Problem: Exactly the lines below from the one with "Click the RSI(6,14,24) indicator label" up to and including the one with "Given: Expand Други продуктови критерии link" make up the answer, with nothing else added.

Dataset entries
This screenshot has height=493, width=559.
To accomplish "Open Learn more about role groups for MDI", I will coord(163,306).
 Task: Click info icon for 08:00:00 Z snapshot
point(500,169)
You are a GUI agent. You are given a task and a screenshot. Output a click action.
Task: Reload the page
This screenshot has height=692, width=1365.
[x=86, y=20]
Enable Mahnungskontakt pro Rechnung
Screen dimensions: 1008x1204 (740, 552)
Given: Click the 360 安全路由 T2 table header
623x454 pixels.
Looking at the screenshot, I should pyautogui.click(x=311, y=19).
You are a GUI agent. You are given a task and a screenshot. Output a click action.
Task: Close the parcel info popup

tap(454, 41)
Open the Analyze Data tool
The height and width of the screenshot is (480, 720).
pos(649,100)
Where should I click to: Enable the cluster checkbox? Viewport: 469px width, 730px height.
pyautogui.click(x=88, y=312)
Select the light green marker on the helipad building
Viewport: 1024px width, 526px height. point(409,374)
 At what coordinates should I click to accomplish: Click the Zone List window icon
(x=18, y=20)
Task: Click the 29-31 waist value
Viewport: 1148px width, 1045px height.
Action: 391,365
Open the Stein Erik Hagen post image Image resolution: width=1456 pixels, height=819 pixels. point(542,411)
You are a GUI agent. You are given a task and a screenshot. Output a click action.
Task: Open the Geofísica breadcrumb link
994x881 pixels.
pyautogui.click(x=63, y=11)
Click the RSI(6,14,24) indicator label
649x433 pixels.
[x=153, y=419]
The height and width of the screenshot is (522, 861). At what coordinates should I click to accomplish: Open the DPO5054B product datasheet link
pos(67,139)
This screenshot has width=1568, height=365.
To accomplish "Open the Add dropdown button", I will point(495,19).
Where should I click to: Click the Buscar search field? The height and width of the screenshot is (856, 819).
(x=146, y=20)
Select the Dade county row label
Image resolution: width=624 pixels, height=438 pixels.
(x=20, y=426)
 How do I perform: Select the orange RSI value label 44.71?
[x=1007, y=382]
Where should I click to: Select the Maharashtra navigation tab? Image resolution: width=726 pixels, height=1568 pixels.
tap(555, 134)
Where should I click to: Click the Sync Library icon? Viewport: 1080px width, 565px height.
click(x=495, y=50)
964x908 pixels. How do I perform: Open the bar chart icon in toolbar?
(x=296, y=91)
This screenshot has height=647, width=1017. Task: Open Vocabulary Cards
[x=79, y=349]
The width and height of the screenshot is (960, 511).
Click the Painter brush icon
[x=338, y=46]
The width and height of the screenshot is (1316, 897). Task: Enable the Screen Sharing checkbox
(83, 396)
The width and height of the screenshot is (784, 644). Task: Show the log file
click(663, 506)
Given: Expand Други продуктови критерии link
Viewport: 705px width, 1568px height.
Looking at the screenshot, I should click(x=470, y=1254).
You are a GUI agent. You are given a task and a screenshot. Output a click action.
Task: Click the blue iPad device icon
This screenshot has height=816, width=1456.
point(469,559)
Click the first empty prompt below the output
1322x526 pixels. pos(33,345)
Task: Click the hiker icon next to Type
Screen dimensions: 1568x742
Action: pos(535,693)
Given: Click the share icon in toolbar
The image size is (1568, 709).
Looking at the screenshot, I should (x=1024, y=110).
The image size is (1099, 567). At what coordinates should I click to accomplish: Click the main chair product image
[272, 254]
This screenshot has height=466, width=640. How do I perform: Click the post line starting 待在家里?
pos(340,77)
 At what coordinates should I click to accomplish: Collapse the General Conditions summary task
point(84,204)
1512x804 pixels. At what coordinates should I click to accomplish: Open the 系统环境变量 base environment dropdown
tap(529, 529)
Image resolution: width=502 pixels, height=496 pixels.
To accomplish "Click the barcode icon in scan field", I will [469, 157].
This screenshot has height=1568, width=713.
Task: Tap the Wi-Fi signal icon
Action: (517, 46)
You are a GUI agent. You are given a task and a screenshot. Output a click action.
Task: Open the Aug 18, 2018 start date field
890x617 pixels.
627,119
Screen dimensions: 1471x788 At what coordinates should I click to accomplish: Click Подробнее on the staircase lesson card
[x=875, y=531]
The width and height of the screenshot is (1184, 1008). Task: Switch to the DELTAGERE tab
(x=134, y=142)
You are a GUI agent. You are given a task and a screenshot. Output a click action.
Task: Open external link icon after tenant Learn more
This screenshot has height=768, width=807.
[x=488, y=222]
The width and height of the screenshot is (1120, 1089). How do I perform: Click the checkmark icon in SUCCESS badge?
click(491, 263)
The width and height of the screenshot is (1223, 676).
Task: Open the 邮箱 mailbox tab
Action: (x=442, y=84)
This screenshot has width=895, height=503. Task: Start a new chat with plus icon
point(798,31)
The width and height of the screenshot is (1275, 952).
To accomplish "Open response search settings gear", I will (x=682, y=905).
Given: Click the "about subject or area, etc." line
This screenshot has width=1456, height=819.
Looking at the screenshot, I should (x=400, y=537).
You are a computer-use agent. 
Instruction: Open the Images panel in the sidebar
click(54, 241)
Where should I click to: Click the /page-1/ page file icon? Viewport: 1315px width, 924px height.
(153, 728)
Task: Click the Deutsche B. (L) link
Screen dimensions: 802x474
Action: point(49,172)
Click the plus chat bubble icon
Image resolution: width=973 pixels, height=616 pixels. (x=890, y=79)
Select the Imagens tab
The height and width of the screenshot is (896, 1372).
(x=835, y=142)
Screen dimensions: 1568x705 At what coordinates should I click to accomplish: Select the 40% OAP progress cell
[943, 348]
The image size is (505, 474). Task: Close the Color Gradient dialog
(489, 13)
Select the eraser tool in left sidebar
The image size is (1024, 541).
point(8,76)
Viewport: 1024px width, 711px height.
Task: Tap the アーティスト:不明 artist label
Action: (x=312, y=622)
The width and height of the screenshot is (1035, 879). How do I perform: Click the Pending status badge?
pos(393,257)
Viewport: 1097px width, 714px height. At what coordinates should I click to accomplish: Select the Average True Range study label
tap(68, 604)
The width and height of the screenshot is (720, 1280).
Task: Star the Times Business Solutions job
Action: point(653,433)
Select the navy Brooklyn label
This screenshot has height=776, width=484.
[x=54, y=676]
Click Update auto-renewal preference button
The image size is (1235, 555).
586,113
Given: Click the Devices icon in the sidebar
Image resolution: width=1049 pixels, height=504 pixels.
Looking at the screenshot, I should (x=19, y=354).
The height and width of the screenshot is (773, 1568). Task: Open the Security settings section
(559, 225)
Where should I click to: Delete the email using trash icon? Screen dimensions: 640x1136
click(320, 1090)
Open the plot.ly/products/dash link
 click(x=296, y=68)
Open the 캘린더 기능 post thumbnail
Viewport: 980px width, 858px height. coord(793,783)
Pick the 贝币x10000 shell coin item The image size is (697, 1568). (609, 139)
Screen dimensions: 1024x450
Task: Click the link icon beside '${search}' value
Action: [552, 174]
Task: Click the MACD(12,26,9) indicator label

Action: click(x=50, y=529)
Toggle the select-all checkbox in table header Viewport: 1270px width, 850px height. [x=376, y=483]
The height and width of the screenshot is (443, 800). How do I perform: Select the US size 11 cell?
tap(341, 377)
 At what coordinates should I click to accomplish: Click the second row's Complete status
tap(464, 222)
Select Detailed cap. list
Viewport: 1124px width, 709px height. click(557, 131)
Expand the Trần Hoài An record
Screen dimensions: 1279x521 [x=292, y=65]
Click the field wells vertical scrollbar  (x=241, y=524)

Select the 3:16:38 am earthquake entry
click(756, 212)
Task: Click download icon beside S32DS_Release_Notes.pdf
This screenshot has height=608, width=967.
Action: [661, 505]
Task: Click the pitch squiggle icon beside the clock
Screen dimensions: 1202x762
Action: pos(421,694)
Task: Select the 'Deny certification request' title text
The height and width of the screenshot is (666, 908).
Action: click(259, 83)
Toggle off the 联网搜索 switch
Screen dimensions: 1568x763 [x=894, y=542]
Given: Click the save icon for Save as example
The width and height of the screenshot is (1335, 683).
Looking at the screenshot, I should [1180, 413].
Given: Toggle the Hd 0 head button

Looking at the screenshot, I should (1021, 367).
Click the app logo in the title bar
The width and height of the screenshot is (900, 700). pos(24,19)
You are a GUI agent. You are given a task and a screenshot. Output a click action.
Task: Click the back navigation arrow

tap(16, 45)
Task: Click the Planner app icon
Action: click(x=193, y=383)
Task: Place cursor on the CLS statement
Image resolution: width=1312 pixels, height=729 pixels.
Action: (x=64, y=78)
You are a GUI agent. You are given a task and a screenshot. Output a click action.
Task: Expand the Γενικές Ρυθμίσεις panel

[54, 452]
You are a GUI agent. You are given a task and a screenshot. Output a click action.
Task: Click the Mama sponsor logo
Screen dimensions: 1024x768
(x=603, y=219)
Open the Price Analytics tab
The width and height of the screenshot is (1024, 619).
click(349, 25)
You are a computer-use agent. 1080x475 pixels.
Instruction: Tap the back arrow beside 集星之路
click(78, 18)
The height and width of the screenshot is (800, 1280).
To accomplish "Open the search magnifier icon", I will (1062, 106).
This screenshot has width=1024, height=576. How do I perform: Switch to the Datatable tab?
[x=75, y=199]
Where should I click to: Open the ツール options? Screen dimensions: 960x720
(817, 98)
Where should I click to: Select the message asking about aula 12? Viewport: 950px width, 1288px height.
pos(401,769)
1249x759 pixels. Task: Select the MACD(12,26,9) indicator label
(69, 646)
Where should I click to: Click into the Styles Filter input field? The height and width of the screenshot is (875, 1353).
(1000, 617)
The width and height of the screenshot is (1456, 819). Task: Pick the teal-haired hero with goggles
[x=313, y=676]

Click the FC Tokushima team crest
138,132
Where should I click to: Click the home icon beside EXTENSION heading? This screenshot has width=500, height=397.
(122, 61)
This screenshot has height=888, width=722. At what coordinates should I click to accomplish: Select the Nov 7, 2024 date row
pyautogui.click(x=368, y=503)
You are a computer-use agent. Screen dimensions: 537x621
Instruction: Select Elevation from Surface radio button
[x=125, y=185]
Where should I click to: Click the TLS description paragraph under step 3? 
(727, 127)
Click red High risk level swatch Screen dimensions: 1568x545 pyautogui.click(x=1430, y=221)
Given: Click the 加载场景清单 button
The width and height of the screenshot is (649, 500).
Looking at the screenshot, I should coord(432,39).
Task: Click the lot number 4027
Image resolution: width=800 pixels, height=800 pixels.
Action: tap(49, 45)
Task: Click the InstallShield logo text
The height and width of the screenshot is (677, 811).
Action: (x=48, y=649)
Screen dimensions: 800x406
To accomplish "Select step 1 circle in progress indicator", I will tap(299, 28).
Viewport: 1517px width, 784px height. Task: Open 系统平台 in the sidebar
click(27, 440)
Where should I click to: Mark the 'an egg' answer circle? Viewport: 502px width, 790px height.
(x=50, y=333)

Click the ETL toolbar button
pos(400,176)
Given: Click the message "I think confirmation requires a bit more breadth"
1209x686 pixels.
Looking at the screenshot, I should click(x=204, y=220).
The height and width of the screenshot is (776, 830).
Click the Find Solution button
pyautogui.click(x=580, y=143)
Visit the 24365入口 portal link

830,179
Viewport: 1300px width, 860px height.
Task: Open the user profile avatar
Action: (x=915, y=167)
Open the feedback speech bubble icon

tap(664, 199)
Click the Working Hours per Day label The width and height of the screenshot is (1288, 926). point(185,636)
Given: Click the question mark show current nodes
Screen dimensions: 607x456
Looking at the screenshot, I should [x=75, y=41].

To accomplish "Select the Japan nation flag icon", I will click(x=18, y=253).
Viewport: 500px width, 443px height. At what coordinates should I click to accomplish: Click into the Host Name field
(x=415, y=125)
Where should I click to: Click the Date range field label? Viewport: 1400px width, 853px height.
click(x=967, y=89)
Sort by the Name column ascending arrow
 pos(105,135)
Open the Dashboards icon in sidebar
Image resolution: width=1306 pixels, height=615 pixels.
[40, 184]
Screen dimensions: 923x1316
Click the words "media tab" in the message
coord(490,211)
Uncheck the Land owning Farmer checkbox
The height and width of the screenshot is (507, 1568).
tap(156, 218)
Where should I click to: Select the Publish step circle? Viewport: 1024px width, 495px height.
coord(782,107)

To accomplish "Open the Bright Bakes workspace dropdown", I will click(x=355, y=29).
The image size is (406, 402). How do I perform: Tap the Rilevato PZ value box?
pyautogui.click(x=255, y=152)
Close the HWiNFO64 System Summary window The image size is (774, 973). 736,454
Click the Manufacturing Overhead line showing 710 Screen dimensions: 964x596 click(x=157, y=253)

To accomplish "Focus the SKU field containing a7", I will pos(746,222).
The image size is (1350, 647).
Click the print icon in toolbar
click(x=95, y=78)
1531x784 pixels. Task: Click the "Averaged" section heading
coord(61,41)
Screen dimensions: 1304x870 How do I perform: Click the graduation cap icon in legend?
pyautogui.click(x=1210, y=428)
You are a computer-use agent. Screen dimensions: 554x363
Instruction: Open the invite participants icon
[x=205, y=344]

Exercise response:
Click the RSI(6,14,24) indicator label
649x433 pixels.
[x=153, y=419]
The height and width of the screenshot is (522, 861). At what coordinates should I click to accomplish: Open the DPO5054B product datasheet link
pos(67,139)
This screenshot has width=1568, height=365.
To accomplish "Open the Add dropdown button", I will point(495,19).
Where should I click to: Click the Buscar search field? The height and width of the screenshot is (856, 819).
(x=146, y=20)
Select the Dade county row label
Image resolution: width=624 pixels, height=438 pixels.
(x=20, y=426)
 How do I perform: Select the orange RSI value label 44.71?
[x=1007, y=382]
Where should I click to: Select the Maharashtra navigation tab? Image resolution: width=726 pixels, height=1568 pixels.
tap(555, 134)
Where should I click to: Click the Sync Library icon? Viewport: 1080px width, 565px height.
click(x=495, y=50)
964x908 pixels. How do I perform: Open the bar chart icon in toolbar?
(x=296, y=91)
This screenshot has height=647, width=1017. Task: Open Vocabulary Cards
[x=79, y=349]
The width and height of the screenshot is (960, 511).
Click the Painter brush icon
[x=338, y=46]
The width and height of the screenshot is (1316, 897). Task: Enable the Screen Sharing checkbox
(83, 396)
The width and height of the screenshot is (784, 644). Task: Show the log file
click(663, 506)
Given: Expand Други продуктови критерии link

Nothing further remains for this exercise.